AIM OF THE TASK –
What is needed here is every record, retyped without any change.

EXCERPTED DATA –
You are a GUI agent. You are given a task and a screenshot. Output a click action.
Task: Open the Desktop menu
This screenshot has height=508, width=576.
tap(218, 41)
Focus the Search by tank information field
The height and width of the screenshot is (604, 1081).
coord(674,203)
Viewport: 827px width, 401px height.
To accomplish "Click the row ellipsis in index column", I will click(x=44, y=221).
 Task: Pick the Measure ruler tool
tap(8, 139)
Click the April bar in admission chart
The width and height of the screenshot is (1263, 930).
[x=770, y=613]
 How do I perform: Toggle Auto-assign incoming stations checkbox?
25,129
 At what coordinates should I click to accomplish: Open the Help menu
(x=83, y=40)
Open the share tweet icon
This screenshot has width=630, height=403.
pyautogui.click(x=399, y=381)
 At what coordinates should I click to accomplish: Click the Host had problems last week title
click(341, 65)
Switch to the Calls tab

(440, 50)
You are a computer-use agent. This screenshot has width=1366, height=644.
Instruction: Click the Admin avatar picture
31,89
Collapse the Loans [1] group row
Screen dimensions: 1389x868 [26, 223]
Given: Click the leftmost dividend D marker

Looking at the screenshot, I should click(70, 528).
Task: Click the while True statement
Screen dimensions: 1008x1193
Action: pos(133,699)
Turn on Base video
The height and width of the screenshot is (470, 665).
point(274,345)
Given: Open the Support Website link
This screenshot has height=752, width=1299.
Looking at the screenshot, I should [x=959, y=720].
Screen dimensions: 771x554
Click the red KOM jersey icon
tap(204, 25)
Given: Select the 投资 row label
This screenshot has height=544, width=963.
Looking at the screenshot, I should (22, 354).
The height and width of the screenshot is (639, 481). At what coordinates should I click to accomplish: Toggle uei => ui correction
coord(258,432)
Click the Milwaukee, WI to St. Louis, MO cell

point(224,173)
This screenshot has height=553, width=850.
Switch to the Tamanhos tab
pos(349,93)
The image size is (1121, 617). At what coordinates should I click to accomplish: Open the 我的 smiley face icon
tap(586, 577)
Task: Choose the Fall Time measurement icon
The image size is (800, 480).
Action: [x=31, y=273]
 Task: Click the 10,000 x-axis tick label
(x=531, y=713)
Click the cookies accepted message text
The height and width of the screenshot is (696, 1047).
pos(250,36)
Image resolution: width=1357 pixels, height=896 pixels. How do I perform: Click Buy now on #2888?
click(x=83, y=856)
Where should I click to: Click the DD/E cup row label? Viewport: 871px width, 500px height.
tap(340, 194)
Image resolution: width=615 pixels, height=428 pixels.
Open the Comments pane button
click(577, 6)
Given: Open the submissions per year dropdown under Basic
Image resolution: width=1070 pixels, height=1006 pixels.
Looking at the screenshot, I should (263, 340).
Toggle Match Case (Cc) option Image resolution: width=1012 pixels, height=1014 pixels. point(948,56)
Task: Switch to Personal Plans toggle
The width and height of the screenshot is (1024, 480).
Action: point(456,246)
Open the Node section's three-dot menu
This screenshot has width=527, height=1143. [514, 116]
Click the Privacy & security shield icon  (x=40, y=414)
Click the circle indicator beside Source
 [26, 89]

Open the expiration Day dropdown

RESPONSE TO THIS TASK –
You are a GUI agent. You are given a task and a screenshot. Output a click action.
Task: Open the Desktop menu
This screenshot has height=508, width=576.
tap(218, 41)
Focus the Search by tank information field
The height and width of the screenshot is (604, 1081).
coord(674,203)
Viewport: 827px width, 401px height.
To accomplish "Click the row ellipsis in index column", I will click(x=44, y=221).
 Task: Pick the Measure ruler tool
tap(8, 139)
Click the April bar in admission chart
The width and height of the screenshot is (1263, 930).
[x=770, y=613]
 How do I perform: Toggle Auto-assign incoming stations checkbox?
25,129
 At what coordinates should I click to accomplish: Open the Help menu
(x=83, y=40)
Open the share tweet icon
This screenshot has width=630, height=403.
pyautogui.click(x=399, y=381)
 At what coordinates should I click to accomplish: Click the Host had problems last week title
click(341, 65)
Switch to the Calls tab

(440, 50)
You are a computer-use agent. This screenshot has width=1366, height=644.
Instruction: Click the Admin avatar picture
31,89
Collapse the Loans [1] group row
Screen dimensions: 1389x868 [26, 223]
Given: Click the leftmost dividend D marker

Looking at the screenshot, I should click(70, 528).
Task: Click the while True statement
Screen dimensions: 1008x1193
Action: pos(133,699)
Turn on Base video
The height and width of the screenshot is (470, 665).
point(274,345)
Given: Open the Support Website link
This screenshot has height=752, width=1299.
Looking at the screenshot, I should [x=959, y=720].
Screen dimensions: 771x554
Click the red KOM jersey icon
tap(204, 25)
Given: Select the 投资 row label
This screenshot has height=544, width=963.
Looking at the screenshot, I should (22, 354).
The height and width of the screenshot is (639, 481). At what coordinates should I click to accomplish: Toggle uei => ui correction
coord(258,432)
Click the Milwaukee, WI to St. Louis, MO cell

point(224,173)
This screenshot has height=553, width=850.
Switch to the Tamanhos tab
pos(349,93)
The image size is (1121, 617). At what coordinates should I click to accomplish: Open the 我的 smiley face icon
tap(586, 577)
Task: Choose the Fall Time measurement icon
The image size is (800, 480).
Action: [x=31, y=273]
 Task: Click the 10,000 x-axis tick label
(x=531, y=713)
Click the cookies accepted message text
The height and width of the screenshot is (696, 1047).
pos(250,36)
Image resolution: width=1357 pixels, height=896 pixels. How do I perform: Click Buy now on #2888?
click(x=83, y=856)
Where should I click to: Click the DD/E cup row label? Viewport: 871px width, 500px height.
tap(340, 194)
Image resolution: width=615 pixels, height=428 pixels.
Open the Comments pane button
click(577, 6)
Given: Open the submissions per year dropdown under Basic
Image resolution: width=1070 pixels, height=1006 pixels.
Looking at the screenshot, I should (263, 340).
Toggle Match Case (Cc) option Image resolution: width=1012 pixels, height=1014 pixels. point(948,56)
Task: Switch to Personal Plans toggle
The width and height of the screenshot is (1024, 480).
Action: point(456,246)
Open the Node section's three-dot menu
This screenshot has width=527, height=1143. [514, 116]
Click the Privacy & security shield icon  (x=40, y=414)
Click the circle indicator beside Source
 [26, 89]

Open the expiration Day dropdown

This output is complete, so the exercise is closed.